Now, to graph this equation, we can pick some `x` numbers, plug them into our equation, and see what `y` numbers we get. Then we plot those points on a coordinate grid!
Let's make a little table:
* If `x = 0`: `y = (0)^2 + 2 = 0 + 2 = 2`. So, we have the point (0, 2).
* If `x = 1`: `y = (1)^2 + 2 = 1 + 2 = 3`. So, we have the point (1, 3).
* If `x = -1`: `y = (-1)^2 + 2 = 1 + 2 = 3`. So, we have the point (-1, 3).
* If `x = 2`: `y = (2)^2 + 2 = 4 + 2 = 6`. So, we have the point (2, 6).
* If `x = -2`: `y = (-2)^2 + 2 = 4 + 2 = 6`. So, we have the point (-2, 6).

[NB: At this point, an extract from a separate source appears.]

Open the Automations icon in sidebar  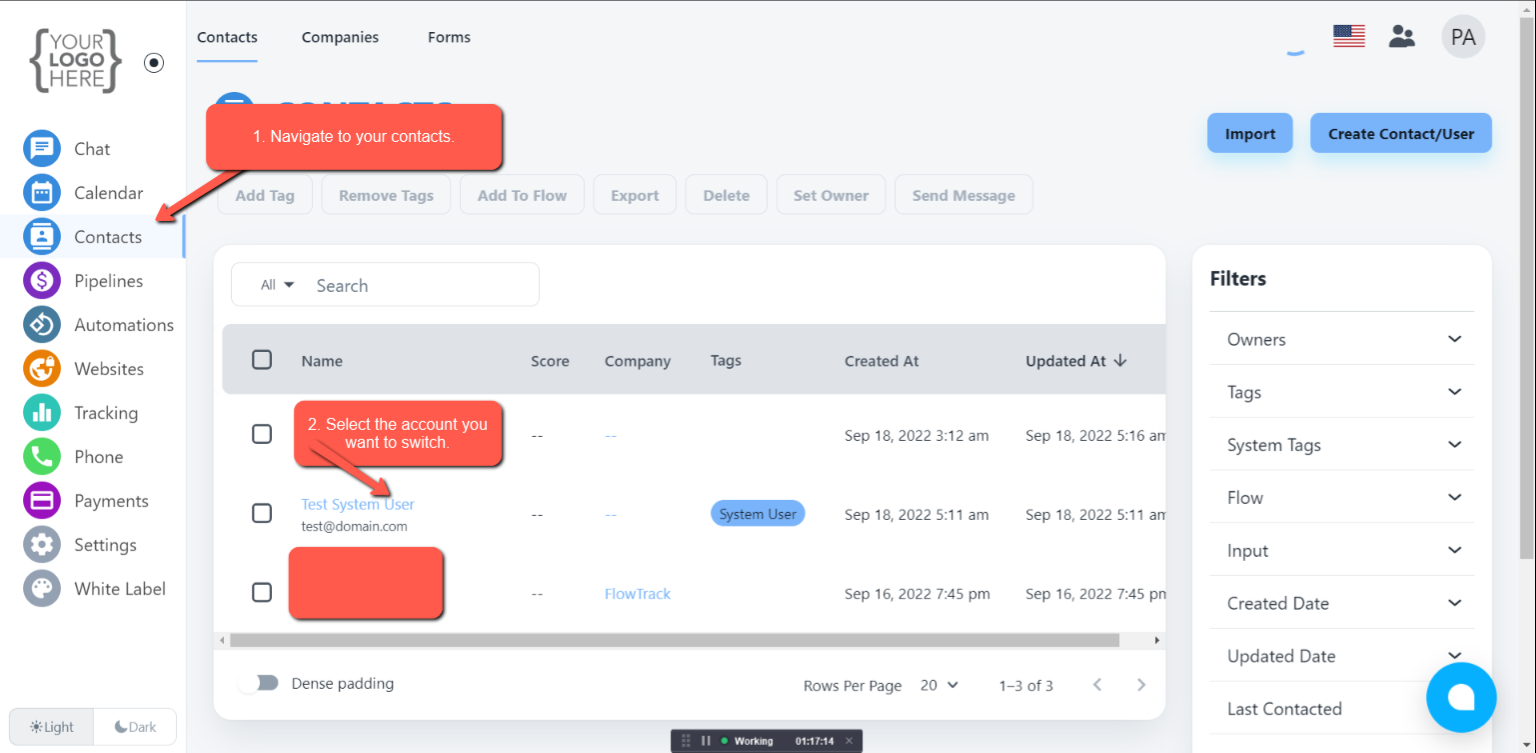(41, 325)
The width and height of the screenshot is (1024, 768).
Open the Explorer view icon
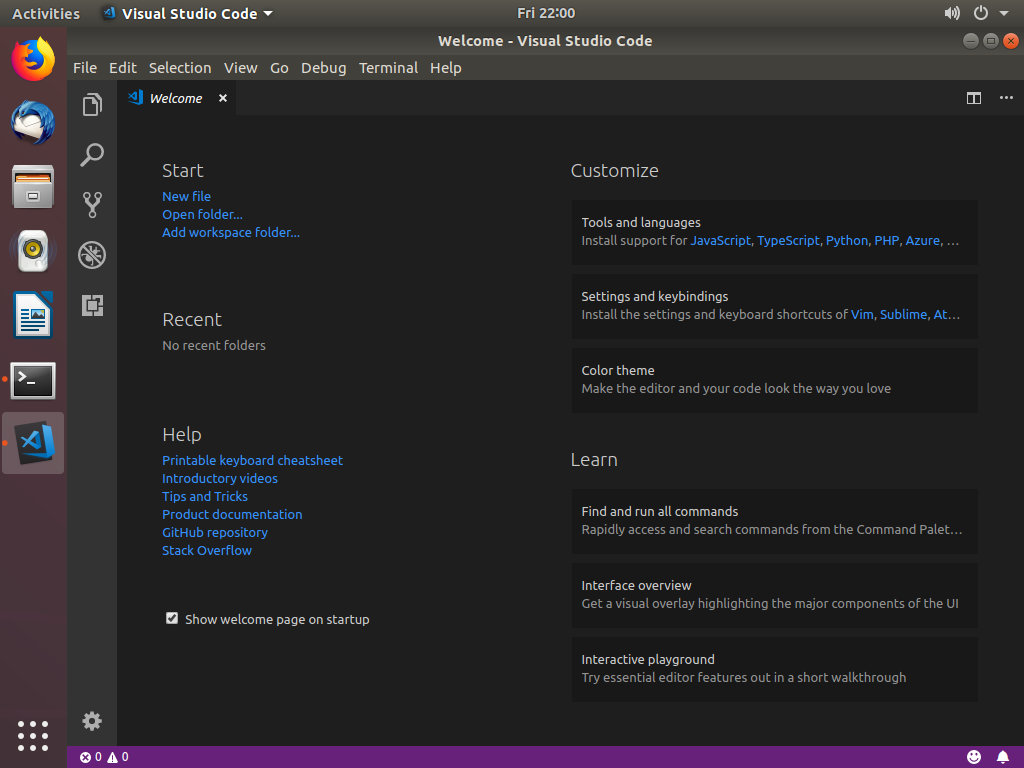click(92, 103)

After plotting these points (0,2), (1,3), (-1,3), (2,6), (-2,6) on a graph paper, we connect them with a smooth curve. This curve will look like a U-shape opening upwards, and it's called a parabola. The very bottom of the U-shape (the vertex) will be at the point (0, 2).

Alternative answer

Answer:
The equation is: $$y = x^2 + 2$$
To graph it, we can find some points:
* When $$x = -2$$, $$y = (-2)^2 + 2 = 4 + 2 = 6$$. So, point $$(-2, 6)$$.
* When $$x = -1$$, $$y = (-1)^2 + 2 = 1 + 2 = 3$$. So, point $$(-1, 3)$$.
* When $$x = 0$$, $$y = (0)^2 + 2 = 0 + 2 = 2$$. So, point $$(0, 2)$$.
* When $$x = 1$$, $$y = (1)^2 + 2 = 1 + 2 = 3$$. So, point $$(1, 3)$$.
* When $$x = 2$$, $$y = (2)^2 + 2 = 4 + 2 = 6$$. So, point $$(2, 6)$$.

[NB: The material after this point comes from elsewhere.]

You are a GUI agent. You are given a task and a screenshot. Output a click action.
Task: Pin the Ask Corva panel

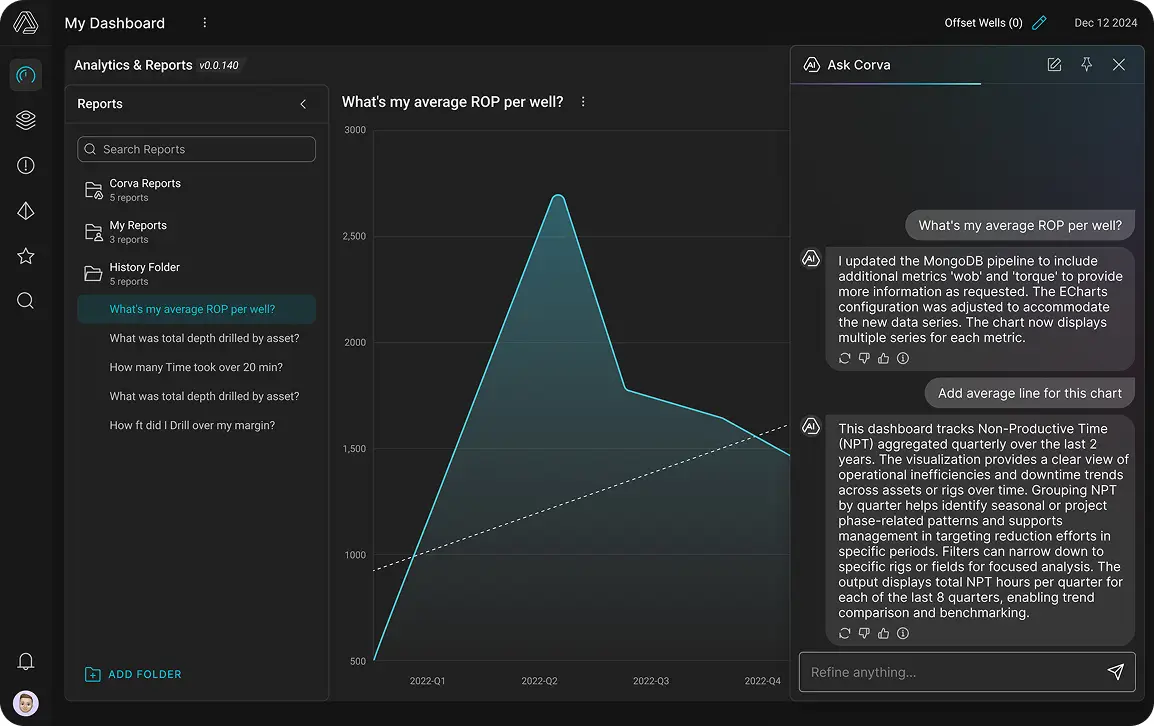(x=1086, y=65)
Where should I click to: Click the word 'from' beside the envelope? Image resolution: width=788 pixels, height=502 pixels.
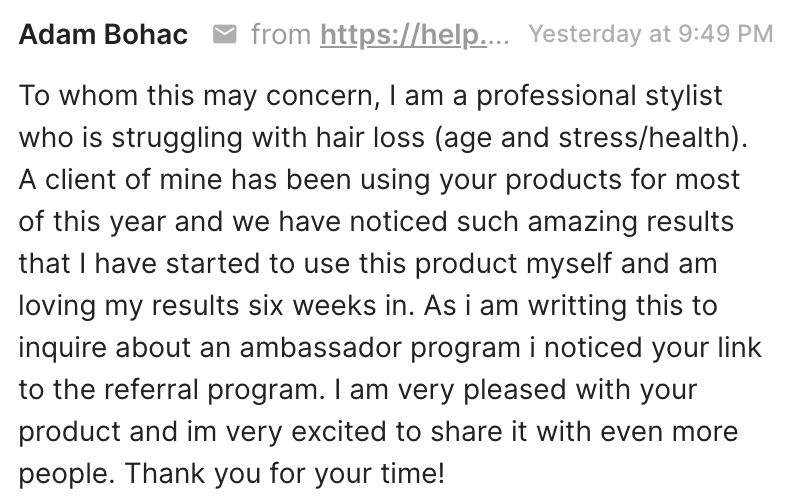coord(281,34)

Then, you plot these points on a coordinate plane and connect them smoothly. It will look like a "U" shape pointing upwards!

Explain
This is a question about <translating words into an equation and then graphing it>. The solving step is:

First, let's break down the sentence into math language!
"The y-value" just means "y".
"is" means we're setting things equal, so that's "=".
"two more than" means we're adding 2.
"the square of the x-value" means "x" multiplied by itself, which we write as $$x^2$$.

Putting it all together, we get: $$y = x^2 + 2$$. That's our equation!

Now, to graph it, we need some points. It's like finding addresses on a map! I like to pick a few simple numbers for 'x' and then figure out what 'y' has to be.

1. I'll start with $$x=0$$. If $$x=0$$, then $$y = 0^2 + 2 = 0 + 2 = 2$$. So, our first point is $$(0, 2)$$.
2. Next, let's try $$x=1$$. If $$x=1$$, then $$y = 1^2 + 2 = 1 + 2 = 3$$. So, another point is $$(1, 3)$$.
3. How about $$x=-1$$? If $$x=-1$$, then $$y = (-1)^2 + 2 = 1 + 2 = 3$$. Hey, that's another $$( -1, 3)$$. It's symmetrical!
4. Let's do $$x=2$$. If $$x=2$$, then $$y = 2^2 + 2 = 4 + 2 = 6$$. So, point $$(2, 6)$$.
5. And for $$x=-2$$? If $$x=-2$$, then $$y = (-2)^2 + 2 = 4 + 2 = 6$$. Another symmetrical point: $$(-2, 6)$$.

Once you have these points ($$(-2, 6), (-1, 3), (0, 2), (1, 3), (2, 6)$$), you can draw them on a graph paper. Just make sure to connect them with a smooth curve, and you'll see a pretty "U" shape!